Update. Apple published iOS 12.1.4 and macOS 10.14.3 Supplemental Update
to fix this (and other) bugs. [2019-02-07T23:25Z]
Apple is scrambling to fix an embarrassingly dangerous “snooping” bug in its popular FaceTime app.
In the meantime, Apple has apparently disabled the Group Facetime feature entirely, preferring to inflict a service outage than to leave the exploitable privacy hole gaping open.
The bug was reported on well-known Mac news site 9to5Mac, and how to abuse it is widely known.
In the simplest terms, the bug goes like this:
- Call someone from your contacts using FaceTime.
- Their phone will ring.
- Use the “Add Person” option to include a new participant in the chat, namely yourself.
That might sound pointless, considering that you are, rather obviously, already part of the call.

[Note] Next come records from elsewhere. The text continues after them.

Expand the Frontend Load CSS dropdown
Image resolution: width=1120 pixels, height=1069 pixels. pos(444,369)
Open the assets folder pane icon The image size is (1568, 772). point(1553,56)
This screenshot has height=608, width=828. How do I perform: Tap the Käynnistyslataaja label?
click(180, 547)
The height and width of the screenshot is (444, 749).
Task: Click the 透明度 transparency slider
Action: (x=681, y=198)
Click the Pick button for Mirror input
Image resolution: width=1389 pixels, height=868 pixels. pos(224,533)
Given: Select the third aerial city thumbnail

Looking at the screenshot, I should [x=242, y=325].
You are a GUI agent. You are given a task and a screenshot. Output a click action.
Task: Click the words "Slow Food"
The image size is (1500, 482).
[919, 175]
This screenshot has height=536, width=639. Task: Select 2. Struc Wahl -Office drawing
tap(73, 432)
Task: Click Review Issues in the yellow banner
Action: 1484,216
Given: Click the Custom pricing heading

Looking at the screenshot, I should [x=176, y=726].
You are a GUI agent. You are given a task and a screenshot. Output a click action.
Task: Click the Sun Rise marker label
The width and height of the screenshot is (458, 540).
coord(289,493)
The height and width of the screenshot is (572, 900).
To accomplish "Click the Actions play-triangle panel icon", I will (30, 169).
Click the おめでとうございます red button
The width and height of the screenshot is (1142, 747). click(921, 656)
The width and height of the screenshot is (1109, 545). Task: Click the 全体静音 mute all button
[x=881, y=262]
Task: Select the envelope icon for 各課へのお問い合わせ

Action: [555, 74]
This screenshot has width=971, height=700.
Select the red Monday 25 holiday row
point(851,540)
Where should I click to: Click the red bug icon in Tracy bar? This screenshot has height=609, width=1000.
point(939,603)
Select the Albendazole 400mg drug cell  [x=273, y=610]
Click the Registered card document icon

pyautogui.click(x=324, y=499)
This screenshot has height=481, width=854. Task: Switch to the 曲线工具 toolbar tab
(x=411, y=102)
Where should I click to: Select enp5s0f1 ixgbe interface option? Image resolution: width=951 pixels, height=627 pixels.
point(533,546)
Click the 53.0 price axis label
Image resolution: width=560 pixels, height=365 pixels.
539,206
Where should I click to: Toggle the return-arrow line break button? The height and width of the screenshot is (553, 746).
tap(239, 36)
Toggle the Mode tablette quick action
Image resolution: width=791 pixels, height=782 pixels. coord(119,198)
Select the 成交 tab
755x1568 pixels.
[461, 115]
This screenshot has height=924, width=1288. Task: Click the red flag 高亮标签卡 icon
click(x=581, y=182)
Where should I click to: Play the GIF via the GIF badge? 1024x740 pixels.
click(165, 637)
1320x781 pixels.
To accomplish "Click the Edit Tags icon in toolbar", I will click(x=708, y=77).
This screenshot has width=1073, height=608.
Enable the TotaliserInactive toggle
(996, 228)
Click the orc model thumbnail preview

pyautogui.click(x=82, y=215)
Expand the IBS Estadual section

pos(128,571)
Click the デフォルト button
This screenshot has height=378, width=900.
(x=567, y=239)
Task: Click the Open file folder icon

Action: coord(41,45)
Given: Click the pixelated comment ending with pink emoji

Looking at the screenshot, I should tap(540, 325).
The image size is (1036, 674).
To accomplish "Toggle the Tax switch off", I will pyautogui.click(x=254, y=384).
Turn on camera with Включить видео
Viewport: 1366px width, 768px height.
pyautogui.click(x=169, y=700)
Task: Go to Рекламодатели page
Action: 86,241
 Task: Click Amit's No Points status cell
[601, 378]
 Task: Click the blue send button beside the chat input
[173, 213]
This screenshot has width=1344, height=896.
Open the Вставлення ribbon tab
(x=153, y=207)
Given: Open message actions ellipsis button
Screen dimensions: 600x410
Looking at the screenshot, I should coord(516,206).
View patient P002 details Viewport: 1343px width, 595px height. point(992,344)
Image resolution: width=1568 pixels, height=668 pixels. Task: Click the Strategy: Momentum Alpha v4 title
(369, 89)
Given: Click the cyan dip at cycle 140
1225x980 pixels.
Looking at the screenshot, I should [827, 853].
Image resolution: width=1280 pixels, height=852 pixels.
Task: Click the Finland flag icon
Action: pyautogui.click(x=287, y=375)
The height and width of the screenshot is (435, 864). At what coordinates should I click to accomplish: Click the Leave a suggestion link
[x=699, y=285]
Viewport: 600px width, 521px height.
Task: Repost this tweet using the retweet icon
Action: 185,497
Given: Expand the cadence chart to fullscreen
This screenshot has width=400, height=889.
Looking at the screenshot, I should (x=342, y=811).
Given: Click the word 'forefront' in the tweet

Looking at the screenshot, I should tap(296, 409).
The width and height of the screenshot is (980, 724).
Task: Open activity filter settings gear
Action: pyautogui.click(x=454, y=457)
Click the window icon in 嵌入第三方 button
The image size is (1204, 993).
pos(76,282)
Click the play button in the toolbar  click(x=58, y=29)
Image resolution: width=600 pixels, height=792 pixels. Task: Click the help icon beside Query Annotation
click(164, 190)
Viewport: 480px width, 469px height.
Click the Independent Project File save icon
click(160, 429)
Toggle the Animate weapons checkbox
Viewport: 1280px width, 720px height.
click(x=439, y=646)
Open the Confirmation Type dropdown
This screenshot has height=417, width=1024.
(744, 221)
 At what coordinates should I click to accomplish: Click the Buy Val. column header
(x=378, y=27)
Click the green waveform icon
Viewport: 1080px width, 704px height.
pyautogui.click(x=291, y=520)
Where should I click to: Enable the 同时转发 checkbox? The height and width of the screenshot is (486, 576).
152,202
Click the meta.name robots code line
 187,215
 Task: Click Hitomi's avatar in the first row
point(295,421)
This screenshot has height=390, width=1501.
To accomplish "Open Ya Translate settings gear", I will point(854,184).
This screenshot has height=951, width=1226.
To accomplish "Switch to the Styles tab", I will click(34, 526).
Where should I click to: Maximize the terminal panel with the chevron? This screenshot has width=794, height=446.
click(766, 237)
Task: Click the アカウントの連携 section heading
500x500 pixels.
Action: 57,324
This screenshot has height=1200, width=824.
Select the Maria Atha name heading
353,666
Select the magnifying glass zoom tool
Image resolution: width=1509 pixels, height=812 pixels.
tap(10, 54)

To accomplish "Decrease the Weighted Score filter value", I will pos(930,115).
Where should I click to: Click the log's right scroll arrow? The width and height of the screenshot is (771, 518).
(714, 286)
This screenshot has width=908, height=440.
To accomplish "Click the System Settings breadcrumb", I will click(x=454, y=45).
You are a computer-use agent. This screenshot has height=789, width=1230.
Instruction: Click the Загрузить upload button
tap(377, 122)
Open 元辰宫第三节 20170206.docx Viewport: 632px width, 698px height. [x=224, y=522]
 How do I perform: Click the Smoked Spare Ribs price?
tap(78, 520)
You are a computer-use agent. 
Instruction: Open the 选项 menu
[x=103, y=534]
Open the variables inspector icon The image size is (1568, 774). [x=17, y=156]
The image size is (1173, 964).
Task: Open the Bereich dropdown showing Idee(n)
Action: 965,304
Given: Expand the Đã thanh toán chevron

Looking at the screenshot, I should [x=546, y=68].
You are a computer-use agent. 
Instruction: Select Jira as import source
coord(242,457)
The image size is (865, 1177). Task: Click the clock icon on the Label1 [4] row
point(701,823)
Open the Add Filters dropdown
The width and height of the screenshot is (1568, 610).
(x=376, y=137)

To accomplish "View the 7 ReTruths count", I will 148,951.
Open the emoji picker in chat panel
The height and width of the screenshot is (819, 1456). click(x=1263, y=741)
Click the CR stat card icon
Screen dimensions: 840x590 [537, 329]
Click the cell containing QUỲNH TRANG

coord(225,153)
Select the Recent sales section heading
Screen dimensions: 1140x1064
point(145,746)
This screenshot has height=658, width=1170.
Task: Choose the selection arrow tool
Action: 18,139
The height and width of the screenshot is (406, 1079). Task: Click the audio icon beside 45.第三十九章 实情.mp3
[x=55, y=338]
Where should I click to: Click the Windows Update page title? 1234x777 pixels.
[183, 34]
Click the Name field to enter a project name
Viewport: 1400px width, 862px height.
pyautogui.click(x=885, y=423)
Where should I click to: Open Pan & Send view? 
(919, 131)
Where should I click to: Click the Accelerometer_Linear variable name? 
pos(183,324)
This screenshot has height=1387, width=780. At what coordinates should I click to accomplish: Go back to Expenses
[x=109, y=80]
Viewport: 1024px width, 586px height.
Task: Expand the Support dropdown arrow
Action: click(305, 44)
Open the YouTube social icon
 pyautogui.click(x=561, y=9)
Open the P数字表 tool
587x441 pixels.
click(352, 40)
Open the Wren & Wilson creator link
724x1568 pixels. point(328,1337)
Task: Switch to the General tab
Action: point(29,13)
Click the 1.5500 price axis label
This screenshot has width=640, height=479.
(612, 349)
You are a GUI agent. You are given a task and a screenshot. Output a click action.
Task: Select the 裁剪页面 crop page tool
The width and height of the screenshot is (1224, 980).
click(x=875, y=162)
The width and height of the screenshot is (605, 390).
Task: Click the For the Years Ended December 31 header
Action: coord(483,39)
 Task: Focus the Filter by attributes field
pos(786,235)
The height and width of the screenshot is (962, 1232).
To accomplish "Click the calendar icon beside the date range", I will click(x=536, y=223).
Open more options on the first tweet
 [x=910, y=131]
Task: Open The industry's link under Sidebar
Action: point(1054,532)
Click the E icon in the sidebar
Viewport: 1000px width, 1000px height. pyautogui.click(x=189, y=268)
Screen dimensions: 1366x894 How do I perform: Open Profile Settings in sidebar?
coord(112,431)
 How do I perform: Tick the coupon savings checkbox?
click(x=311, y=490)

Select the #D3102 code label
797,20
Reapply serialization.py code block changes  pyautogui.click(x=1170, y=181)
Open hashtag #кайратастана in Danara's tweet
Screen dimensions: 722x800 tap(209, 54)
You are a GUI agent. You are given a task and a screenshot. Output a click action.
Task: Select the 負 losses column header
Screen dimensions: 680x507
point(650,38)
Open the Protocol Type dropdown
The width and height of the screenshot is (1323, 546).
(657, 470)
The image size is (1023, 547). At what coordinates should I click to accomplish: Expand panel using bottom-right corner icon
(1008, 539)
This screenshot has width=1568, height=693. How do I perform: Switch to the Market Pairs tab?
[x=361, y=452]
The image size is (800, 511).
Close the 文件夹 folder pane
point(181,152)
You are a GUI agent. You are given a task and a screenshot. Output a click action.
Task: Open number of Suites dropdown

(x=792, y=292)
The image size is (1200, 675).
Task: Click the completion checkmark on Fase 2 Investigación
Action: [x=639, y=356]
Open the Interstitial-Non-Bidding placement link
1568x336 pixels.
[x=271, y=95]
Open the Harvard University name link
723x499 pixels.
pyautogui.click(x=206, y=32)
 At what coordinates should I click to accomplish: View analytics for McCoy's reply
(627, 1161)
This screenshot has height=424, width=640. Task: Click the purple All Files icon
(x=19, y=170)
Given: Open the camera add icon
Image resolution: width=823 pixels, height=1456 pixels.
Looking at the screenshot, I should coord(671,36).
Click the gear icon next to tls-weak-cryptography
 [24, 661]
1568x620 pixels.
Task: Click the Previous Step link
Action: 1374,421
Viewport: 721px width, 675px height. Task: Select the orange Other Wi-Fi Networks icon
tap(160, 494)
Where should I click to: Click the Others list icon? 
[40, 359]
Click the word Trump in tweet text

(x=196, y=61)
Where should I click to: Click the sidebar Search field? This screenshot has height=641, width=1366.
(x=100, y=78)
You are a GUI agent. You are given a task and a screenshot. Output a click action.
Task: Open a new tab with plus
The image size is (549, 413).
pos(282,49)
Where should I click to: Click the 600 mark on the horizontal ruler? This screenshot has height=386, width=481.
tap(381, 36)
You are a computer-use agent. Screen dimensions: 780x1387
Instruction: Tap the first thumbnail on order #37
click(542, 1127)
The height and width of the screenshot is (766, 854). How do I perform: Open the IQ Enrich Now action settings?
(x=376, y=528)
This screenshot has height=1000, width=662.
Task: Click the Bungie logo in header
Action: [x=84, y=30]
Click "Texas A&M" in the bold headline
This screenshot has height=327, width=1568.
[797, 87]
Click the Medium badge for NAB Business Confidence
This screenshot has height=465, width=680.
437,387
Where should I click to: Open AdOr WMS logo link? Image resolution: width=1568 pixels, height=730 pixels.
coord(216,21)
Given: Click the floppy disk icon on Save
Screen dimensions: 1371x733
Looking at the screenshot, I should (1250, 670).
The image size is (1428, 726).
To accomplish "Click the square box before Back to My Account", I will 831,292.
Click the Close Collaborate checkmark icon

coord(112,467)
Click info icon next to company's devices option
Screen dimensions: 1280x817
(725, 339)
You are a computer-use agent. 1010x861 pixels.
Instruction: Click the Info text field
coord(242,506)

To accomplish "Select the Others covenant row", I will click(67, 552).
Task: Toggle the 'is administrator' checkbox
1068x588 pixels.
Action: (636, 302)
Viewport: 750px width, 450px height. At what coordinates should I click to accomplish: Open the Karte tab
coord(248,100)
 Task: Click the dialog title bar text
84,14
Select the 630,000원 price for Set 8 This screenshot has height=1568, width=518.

In fact, it seems that this sequence of events is so pointless that no one ever tested it, because what happens is that both you and the person who hasn’t answered the call yet get added into the conversation…
…and you can immediately hear the audio feed from the person who hasn’t answered the call yet.
Sure, you can’t use this to eavesdrop entirely secretly, given that the other person’s phone will ring (or perhaps vibrate) when you call it.
But if they don’t notice the phone ringing, or can’t reach it and decide simply to ignore the call, they certainly don’t expect their device to be listening in and transmitting right away!
In fact, it’s even worse that that – 9to5Mac reports that if the person you’ve called is at the lock screen and hits the Power button when receiving one of these booby-trapped “group calls”, you get to see their video feed as well as to hear what they’re saying – or what other people in the room are saying.
In other words, if the person you’ve called picks up their phone, hits the Power button, sees it’s you, grimaces, announces to the room, “Oh, heck, it’s Captain Annoying calling – I’m not ready to tell him the deal is off just yet,” and hits the
…you’ve just found out more than you probably ever would or could have discovered if they’d actually answered the phone immediately and told you they couldn’t talk right now.
What to do?
As far as we can see, this privacy breach happens because of a bug in the FaceTime app that causes it to “answer” a call before you’re ready.
In other words, this is a bug that you can’t control from your end, because it’s triggered by the activation of a feature in the app by the person who initiated the call.
In theory, Apple’s block of Group FaceTime in the FaceTime infrastructure itself ought to prevent the bug being exploited.
But in practice, at least until Apple updates the app and you’ve downloaded the patch, the only way to be sure this bug can’t be triggered is to disable the app yourself.